This comes days after the expert, who had spent 4 months in Nigeria’s North-East negotiating for the release of Chibok girls abducted by insurgents on April 14, said some politicians from the opposition sponsored Boko Haram.
In an exclusive phone interview with the Nigerian TheCable, Davis insisted that Boko Haram commanders told him that a top CBN official (name not provided by TheCable for legal reasons) was involved in funding the insurgency in the country.
When asked by the journalist about where Boko Haram get the financial support from, the 63-year-old experienced negotiator said the source could not be traced because “it is done through a legal channel, through the gatekeeper, the CBN, and that makes it very easy to cover up”.
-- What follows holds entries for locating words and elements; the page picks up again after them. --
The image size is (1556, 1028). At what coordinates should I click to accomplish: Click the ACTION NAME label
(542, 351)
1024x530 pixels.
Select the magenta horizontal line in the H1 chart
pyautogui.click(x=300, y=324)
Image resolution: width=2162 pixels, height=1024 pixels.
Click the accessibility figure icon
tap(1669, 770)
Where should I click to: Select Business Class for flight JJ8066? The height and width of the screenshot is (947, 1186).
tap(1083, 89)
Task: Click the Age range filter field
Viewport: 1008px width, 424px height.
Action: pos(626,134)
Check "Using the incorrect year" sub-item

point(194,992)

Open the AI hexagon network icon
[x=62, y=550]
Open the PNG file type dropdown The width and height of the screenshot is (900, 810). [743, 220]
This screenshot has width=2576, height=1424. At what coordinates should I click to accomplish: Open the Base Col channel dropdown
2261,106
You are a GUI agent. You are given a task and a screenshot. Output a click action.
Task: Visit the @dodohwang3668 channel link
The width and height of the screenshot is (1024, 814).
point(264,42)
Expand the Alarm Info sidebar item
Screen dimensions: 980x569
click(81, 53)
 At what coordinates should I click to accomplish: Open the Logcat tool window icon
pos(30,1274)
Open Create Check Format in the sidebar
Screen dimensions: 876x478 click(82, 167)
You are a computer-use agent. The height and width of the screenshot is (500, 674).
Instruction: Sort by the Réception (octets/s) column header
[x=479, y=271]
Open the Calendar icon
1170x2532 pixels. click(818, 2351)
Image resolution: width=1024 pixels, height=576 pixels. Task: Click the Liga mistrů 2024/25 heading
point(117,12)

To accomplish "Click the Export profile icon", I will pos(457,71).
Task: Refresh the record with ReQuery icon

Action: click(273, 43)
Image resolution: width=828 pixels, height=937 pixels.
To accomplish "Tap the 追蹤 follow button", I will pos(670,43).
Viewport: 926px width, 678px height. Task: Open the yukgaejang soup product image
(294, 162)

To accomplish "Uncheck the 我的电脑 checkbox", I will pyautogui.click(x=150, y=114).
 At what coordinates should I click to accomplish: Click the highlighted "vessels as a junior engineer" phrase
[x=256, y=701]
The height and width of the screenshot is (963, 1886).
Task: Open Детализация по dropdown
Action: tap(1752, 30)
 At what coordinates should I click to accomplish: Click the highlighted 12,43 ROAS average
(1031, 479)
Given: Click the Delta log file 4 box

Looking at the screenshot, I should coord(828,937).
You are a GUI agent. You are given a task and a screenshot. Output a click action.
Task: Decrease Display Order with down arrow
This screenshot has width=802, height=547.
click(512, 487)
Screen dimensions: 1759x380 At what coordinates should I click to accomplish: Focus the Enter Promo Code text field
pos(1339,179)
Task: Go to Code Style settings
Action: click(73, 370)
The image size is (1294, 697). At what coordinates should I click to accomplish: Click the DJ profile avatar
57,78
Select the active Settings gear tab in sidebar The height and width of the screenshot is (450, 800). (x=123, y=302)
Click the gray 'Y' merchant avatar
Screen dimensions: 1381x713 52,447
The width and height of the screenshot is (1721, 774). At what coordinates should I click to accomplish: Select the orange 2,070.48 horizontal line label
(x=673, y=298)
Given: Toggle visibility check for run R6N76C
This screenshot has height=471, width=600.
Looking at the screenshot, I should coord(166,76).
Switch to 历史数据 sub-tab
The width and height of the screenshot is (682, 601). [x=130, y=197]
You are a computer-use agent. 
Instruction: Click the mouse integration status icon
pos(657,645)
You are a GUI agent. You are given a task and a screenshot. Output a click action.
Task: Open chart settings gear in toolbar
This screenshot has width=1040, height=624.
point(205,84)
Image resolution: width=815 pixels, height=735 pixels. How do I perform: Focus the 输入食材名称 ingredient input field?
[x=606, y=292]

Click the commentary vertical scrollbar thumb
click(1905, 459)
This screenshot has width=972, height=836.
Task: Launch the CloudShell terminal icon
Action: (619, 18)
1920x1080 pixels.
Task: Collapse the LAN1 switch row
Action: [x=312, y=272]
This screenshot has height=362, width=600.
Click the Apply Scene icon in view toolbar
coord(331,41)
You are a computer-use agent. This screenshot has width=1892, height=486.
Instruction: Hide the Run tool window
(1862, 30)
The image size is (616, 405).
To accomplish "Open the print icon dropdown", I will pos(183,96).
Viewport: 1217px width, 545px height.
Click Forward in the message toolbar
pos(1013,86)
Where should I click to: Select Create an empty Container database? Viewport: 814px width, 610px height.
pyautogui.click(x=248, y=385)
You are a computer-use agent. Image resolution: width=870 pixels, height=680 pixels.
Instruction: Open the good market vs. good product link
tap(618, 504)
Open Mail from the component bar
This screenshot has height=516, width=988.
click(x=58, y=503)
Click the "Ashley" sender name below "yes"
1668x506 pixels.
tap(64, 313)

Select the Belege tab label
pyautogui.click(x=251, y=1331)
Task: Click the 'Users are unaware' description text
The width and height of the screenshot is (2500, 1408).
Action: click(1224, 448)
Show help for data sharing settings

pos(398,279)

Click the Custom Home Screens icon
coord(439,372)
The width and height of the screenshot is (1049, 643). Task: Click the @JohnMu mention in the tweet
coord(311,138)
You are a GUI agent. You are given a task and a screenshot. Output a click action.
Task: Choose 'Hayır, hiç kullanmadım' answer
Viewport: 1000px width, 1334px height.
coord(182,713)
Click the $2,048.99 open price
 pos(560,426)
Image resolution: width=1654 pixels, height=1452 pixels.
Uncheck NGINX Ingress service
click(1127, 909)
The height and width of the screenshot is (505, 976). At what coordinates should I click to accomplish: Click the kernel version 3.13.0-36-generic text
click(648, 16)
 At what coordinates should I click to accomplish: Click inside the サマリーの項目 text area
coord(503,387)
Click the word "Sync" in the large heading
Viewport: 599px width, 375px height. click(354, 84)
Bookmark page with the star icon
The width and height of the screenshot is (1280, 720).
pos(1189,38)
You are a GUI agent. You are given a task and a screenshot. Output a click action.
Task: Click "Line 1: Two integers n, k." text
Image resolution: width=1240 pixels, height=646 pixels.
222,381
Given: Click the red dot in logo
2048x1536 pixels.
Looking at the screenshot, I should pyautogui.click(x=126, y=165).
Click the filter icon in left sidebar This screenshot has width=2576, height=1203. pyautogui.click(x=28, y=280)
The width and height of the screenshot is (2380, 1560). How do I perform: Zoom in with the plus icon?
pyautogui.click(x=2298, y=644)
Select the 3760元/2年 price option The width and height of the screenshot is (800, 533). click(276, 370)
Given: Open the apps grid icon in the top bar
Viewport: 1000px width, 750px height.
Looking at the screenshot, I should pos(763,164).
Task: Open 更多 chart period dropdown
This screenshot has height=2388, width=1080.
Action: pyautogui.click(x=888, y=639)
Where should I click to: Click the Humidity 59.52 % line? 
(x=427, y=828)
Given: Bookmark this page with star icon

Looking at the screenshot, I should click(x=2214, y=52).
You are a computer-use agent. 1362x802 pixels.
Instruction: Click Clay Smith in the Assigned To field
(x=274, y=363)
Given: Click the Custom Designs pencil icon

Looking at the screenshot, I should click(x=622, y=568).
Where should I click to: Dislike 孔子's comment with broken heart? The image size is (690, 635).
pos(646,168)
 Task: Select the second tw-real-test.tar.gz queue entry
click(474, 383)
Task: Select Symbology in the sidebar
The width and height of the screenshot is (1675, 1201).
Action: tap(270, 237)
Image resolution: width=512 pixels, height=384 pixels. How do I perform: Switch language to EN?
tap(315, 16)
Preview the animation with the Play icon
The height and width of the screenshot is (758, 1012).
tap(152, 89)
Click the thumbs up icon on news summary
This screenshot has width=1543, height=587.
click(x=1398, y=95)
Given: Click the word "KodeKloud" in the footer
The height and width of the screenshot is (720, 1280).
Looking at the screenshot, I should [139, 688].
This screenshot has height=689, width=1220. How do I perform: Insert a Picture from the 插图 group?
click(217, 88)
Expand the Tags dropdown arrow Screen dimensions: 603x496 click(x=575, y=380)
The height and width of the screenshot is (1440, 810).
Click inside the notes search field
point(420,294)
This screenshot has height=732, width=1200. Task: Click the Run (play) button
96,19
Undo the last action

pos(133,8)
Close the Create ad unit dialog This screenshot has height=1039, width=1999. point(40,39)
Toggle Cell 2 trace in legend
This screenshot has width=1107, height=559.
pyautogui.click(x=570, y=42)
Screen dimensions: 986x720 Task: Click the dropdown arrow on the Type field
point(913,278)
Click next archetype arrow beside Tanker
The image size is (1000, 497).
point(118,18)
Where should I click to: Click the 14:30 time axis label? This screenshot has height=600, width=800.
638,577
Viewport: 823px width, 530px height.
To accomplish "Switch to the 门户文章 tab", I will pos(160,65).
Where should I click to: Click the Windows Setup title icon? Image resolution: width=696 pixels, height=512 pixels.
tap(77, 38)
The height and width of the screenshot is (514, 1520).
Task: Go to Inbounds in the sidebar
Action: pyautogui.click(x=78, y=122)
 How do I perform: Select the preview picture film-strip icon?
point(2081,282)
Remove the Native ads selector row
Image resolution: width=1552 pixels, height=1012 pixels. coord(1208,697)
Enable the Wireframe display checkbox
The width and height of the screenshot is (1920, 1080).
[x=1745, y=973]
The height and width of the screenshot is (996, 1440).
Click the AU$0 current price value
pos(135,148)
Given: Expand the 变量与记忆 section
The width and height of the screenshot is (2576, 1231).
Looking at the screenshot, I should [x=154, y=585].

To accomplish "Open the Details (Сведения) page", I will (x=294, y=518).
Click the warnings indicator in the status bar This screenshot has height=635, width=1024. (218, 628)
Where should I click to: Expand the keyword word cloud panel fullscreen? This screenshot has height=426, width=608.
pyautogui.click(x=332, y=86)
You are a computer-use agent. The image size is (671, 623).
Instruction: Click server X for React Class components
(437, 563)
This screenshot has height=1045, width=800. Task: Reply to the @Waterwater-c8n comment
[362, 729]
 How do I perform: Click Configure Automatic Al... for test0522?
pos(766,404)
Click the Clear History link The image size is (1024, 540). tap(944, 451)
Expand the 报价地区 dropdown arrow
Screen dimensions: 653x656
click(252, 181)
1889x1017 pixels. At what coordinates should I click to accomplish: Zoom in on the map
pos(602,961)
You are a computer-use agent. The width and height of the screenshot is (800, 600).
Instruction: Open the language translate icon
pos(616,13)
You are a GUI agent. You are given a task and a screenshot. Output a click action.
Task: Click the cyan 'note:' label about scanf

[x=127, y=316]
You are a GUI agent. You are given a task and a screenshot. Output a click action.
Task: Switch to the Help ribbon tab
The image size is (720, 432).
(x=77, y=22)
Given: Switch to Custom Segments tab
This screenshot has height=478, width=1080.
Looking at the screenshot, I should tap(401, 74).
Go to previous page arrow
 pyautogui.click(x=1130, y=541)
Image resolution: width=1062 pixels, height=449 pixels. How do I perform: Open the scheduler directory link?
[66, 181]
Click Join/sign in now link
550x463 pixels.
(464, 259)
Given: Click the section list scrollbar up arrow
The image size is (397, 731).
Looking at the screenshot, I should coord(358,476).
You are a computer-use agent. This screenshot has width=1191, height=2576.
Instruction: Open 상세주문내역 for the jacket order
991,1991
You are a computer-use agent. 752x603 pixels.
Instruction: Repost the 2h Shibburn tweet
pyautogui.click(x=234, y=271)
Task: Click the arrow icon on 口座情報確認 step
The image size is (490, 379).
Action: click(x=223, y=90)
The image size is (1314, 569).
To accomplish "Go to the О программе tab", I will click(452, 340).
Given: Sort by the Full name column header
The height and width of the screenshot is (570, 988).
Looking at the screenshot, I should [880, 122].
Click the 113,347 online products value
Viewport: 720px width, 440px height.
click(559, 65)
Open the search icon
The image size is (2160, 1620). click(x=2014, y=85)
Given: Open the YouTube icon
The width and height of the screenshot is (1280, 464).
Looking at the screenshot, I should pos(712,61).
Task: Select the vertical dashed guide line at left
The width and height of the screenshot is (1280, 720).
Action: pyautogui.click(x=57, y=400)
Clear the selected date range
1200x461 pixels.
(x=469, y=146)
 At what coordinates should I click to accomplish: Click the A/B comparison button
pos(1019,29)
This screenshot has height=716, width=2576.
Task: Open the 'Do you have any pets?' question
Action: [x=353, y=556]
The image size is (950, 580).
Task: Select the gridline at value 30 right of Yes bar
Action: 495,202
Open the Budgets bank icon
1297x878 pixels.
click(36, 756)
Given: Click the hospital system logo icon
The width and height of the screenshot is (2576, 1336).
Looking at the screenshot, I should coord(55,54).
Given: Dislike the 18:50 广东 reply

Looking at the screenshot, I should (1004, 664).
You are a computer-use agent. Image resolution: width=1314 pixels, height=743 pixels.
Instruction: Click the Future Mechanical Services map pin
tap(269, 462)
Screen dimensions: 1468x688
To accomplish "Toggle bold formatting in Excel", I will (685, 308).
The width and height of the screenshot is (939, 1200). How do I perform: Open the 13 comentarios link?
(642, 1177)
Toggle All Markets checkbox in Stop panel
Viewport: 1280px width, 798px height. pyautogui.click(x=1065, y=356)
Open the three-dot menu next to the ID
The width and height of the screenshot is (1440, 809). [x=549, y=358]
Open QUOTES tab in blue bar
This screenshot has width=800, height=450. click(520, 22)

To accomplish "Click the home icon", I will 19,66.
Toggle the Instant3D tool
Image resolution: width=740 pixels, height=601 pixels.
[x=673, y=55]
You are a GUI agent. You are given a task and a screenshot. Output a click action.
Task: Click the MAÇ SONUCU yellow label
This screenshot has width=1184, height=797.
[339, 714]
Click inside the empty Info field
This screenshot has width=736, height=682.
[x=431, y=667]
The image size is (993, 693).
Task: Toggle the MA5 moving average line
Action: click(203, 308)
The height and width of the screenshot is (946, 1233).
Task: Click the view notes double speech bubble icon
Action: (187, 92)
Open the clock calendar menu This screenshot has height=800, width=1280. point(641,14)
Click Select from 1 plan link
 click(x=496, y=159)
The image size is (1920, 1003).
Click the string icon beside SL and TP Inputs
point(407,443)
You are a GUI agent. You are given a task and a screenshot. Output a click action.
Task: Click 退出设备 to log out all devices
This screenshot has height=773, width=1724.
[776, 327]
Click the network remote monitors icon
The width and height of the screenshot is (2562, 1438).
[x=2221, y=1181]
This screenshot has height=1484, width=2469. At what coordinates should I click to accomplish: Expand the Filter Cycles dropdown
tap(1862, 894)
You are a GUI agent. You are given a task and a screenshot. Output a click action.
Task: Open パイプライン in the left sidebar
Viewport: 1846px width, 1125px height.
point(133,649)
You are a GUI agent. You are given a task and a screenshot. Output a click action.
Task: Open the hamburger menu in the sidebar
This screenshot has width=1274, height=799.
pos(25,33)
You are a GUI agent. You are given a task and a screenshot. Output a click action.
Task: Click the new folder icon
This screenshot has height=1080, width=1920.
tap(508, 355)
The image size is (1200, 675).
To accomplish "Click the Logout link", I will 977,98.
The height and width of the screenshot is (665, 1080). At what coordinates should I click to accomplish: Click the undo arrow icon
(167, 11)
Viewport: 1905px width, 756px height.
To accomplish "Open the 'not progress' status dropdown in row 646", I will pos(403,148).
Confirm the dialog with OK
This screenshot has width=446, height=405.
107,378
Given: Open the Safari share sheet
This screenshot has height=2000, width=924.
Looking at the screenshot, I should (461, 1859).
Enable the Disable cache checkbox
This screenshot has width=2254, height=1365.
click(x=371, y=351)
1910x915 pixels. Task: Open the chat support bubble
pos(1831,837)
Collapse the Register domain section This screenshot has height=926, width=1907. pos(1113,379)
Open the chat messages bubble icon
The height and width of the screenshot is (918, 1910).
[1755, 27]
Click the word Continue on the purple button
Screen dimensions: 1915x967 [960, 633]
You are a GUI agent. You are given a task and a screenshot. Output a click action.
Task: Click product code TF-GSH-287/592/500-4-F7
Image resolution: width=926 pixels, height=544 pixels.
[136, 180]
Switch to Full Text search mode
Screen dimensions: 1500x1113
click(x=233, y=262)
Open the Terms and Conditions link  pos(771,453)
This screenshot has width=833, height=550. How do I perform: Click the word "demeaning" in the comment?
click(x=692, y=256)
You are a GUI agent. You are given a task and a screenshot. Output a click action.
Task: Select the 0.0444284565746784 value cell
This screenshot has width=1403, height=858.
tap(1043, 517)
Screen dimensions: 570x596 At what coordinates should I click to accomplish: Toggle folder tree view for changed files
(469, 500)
According to Davis, one of the biggest suppliers of arms and military uniforms to Boko Haram lives in Egypt and receives money sent by political sponsors from Nigeria. However the legal transaction of the funds is carried out with the help of the CBN, Davis added.
He also revealed that the involved official is a relative of Abuja bombings suspects.
“Meanwhile, the CBN official who handles the funding is an uncle to three of those arrested in connection with the Nyanya bombings. The three boys lived with him. They were arrested by the SSS (Department of State Security) after the bombings but they do not seem to have been interrogated about their uncle in CBN. Or if they have given up information about their uncle then the SSS has not moved against him… Also, a senior official of CBN, who recently left the bank, was very close to Sodiq Aminu Ogwuche, the mastermind of the Nyanya bombings who also schooled in Sudan. Boko haram commanders said Ogwuche’s wife used to visit this top official in his office at the headquarters of the bank in Abuja before the Nyanya bombings.
Explaining why he decided to finally make the revelation, Davis said it was because the Nigerian authorities were slow in handling the security issues, specifically the kidnap of Chibok girls. Davis, the father of 3 daughters, said it was “heart-breaking” for him to think of what the Nigerian school girls might be experiencing in Boko Haram captivity.
Davis, who was PhD in political geography, narrated that he first thought that politicians might be involved in the insurgency, when his efforts to negotiate on girls release were sabotaged:
“The political sponsors are very powerful because they supply the finances and the arms. Until they are cut off from the group, those girls will not be released. We are talking about 200 Chibok schoolgirls, but there are over 300 other girls that have been kidnapped. There are many young men that they also kidnapped and turned them against their families. They asked them to go and slaughter their family members and they are doing it. Nobody is talking about those ones. They are the new child soldiers.”
The expert several times repeated that the first thing to do to enable children’s release was “to stop the bagman who supplies weapons and military uniforms. We know his name, location and associates. If the man is stopped, the slaughterers, the ritual arm of the group, would be demobilised. The girls can be released afterwards. This man controls these ritualists.”
It would be recalled that more than 200 girls abducted in Chibok on April 14 by Boko Haram insurgents are still held in captivity. Foreign analysts from all over the world provide their expert opinion on who might be responsible for supporting insurgency in the country. In one of the recent editorial a Russian expert spoke about how and why the Nigerian opposition might benefit from terrorism.